Is there a pytorch method for parsing data? If not how do we "shape" or "format" data correctly?

Harsh_G · May 20, 2018, 11:25pm

I am not understanding how exactly pytorch will implement a set of data points to a given model.
Suppose I have a csv file: ‘train.csv’ with two attributes: ‘x’ and ‘y’ (where we supposse ‘x’ is independent, ‘y’ is independent) and there are 700 samples.

train = pd.read_csv(‘C:\Users\hgstr\Jupyter_Files\Data_Sets\linear_regression\train.csv’)

Then using pandas I extract the data into a dataframe. Suppose afterwards I put both attributes into their own separate Tensors.
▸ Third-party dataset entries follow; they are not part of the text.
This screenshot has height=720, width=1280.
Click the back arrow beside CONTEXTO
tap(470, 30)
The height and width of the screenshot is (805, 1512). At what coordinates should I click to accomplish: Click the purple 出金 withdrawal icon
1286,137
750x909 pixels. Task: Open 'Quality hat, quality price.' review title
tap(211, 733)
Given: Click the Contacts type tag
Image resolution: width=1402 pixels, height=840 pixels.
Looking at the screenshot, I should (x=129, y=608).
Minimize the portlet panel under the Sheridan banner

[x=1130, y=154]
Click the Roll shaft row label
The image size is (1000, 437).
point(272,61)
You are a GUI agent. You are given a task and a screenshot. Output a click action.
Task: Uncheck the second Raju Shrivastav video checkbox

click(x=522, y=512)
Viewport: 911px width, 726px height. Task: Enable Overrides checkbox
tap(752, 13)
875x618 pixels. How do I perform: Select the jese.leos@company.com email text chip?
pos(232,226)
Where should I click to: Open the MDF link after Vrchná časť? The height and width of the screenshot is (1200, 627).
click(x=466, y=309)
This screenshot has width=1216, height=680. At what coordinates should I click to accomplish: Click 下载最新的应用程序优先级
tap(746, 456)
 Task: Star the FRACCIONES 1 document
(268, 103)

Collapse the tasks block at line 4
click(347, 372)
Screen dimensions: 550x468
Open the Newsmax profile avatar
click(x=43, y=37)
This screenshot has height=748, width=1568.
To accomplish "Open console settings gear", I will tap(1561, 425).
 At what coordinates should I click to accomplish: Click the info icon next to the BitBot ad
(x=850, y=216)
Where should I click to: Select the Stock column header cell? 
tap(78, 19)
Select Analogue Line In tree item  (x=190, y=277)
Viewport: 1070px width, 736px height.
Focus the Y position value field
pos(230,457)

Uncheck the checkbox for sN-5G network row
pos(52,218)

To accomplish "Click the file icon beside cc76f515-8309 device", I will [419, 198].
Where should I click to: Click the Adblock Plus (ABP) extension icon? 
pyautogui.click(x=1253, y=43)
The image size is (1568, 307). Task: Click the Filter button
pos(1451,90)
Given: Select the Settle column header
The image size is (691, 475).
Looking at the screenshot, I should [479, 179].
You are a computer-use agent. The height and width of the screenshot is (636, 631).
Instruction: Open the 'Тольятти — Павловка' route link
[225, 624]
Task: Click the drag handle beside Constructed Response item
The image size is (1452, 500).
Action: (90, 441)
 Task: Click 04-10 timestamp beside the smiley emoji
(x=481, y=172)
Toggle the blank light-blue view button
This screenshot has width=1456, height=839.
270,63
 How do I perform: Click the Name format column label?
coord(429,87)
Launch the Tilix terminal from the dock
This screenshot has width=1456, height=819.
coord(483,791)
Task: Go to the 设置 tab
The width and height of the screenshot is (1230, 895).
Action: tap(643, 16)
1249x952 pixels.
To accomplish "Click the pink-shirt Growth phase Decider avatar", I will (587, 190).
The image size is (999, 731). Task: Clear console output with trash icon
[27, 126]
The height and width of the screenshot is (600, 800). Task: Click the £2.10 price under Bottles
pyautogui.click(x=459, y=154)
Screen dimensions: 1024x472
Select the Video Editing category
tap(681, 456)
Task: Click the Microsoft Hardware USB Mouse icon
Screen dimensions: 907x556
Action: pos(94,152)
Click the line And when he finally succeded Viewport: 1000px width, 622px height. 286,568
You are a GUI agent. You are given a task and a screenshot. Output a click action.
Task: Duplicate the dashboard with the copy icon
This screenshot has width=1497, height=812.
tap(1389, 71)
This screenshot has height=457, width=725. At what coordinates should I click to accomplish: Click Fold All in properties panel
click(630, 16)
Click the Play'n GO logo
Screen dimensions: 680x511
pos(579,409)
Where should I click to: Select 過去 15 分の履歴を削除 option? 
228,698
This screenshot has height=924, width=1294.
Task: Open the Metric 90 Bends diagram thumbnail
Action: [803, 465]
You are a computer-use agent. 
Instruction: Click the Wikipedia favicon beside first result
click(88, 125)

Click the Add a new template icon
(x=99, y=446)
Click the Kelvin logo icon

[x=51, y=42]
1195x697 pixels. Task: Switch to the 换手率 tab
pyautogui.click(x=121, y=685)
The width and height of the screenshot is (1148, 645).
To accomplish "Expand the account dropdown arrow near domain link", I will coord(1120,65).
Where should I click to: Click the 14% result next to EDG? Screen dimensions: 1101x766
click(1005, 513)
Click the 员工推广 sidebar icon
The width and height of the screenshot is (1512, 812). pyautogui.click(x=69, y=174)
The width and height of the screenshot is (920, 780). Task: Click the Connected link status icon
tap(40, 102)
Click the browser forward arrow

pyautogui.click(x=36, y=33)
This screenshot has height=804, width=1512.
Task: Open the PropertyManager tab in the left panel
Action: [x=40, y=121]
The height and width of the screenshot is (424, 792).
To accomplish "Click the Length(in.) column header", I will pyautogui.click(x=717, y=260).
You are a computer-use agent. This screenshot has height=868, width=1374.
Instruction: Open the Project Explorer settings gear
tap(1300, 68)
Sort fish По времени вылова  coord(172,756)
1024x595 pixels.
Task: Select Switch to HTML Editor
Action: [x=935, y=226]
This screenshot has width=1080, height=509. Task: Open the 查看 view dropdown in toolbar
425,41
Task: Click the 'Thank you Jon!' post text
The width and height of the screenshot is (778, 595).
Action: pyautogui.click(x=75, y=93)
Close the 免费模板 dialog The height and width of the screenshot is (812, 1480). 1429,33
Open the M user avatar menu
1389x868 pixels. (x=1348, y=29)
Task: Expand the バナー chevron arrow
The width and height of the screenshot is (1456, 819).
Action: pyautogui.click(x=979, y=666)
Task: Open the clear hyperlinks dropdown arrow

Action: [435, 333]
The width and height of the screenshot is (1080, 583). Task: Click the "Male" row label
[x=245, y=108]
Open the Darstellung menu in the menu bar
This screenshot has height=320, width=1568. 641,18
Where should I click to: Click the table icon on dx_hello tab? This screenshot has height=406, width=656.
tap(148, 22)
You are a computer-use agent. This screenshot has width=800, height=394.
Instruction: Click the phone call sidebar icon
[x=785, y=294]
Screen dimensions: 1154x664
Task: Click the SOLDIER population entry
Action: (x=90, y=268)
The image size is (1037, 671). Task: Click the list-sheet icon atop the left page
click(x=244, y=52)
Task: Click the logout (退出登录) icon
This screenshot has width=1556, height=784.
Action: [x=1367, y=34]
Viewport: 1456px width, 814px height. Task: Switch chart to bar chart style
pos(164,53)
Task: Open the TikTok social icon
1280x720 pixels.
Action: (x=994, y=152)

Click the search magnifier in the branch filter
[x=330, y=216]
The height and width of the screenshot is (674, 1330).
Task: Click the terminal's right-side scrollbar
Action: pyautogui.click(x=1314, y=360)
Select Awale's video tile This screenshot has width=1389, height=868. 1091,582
x = torch.Tensor(train[‘x’])
y = torch.Tensor(train[‘y’])

How do I ‘reshape’ or ‘view’ x and y so that I don’t get any size mismatch or get unexpected data-type?

ptrblck · May 21, 2018, 12:22am

The Tensor shape depends on the operation you would like to perform.
In a simple case we would like to create a linear model. The nn.Linear layer takes in_features as an input and outputs out_features.
Your tensor should have the dimensions [batch_size, in_features] to be fed to the model.

If you would like to use images for a CNN, your input tensors should be of dimension [batch_size, channel, height, width].

Do you have a specific issue or size mismatch problem or is it a general quastion?

Harsh_G · May 21, 2018, 1:36am

To be specific, I have the following code:

import torch
import torch.nn as nn
from torch.autograd import Variable
import pandas as pd

class Linear_Reg(nn.Module):
    def __init__(self, inp_sz, out_sz):    
        super(Linear_Reg, self).__init__()
        self.linear = nn.Linear(inp_sz, out_sz)
        
    def forward(self, x):
        out = self.linear(x)
        return out
    
train = pd.read_csv('C:\\Users\\hgstr\\Jupyter_Files\\Data_Sets\\linear_regression\\train.csv')
test = pd.read_csv('C:\\Users\\hgstr\\Jupyter_Files\\Data_Sets\\linear_regression\\test.csv')

x_train = torch.Tensor(train['x'])
y_train = torch.Tensor(train['y'])

x_test = torch.Tensor(test['x'])
y_test = torch.Tensor(test['y'])

x_train = torch.Tensor(x_train)
y_train = torch.Tensor(y_train)
x_train = x_train.view(700,1)
y_train = y_train.view(700,1)
print(x_train.shape)
print(y_train.shape)

#================================
input_sz = 1;
output_sz = 1
epochs = 60
learning_rate = 0.001
#================================

model = Linear_Reg(input_sz, output_sz)
crit = nn.MSELoss()
opt = torch.optim.SGD(model.parameters(), learning_rate)

for e in range(epochs):
    
    opt.zero_grad()
    out = model(x_train)
    
    loss = crit(out, y_train)
    loss.backward()
    opt.step()
    
    print('epoch {}, loss {}'.format(e,loss.data[0]))

A simple linear regression program,
You will notice that I reshape the x_train and y_train tensors with the view function because I was getting a size mismatch problem before, but now I am getting a Nan loss.

the attributes of train.csv is just x, and y, with 700 samples.

Also, could you explain how to calculate batch size?

ptrblck · May 21, 2018, 9:07am

You chose the batch size based on your data, model, and hardware.
If you are using BatchNorm layers in your model, your batch size should not be smaller than ~64, since then you could observe a degrading performance, because the running stats could be noisy.
This of course also depends on the data you are using.

Another limitation could be the hardware. If you have a large model and would like to train it on the GPU, you could run into out of memory errors with a large batch size.

Usually you would use some mini batches with a batch size > 1 and < size of your dataset.

The NaN in your loss might come from another issue in your code. Could you check, that no NaNs are in your data?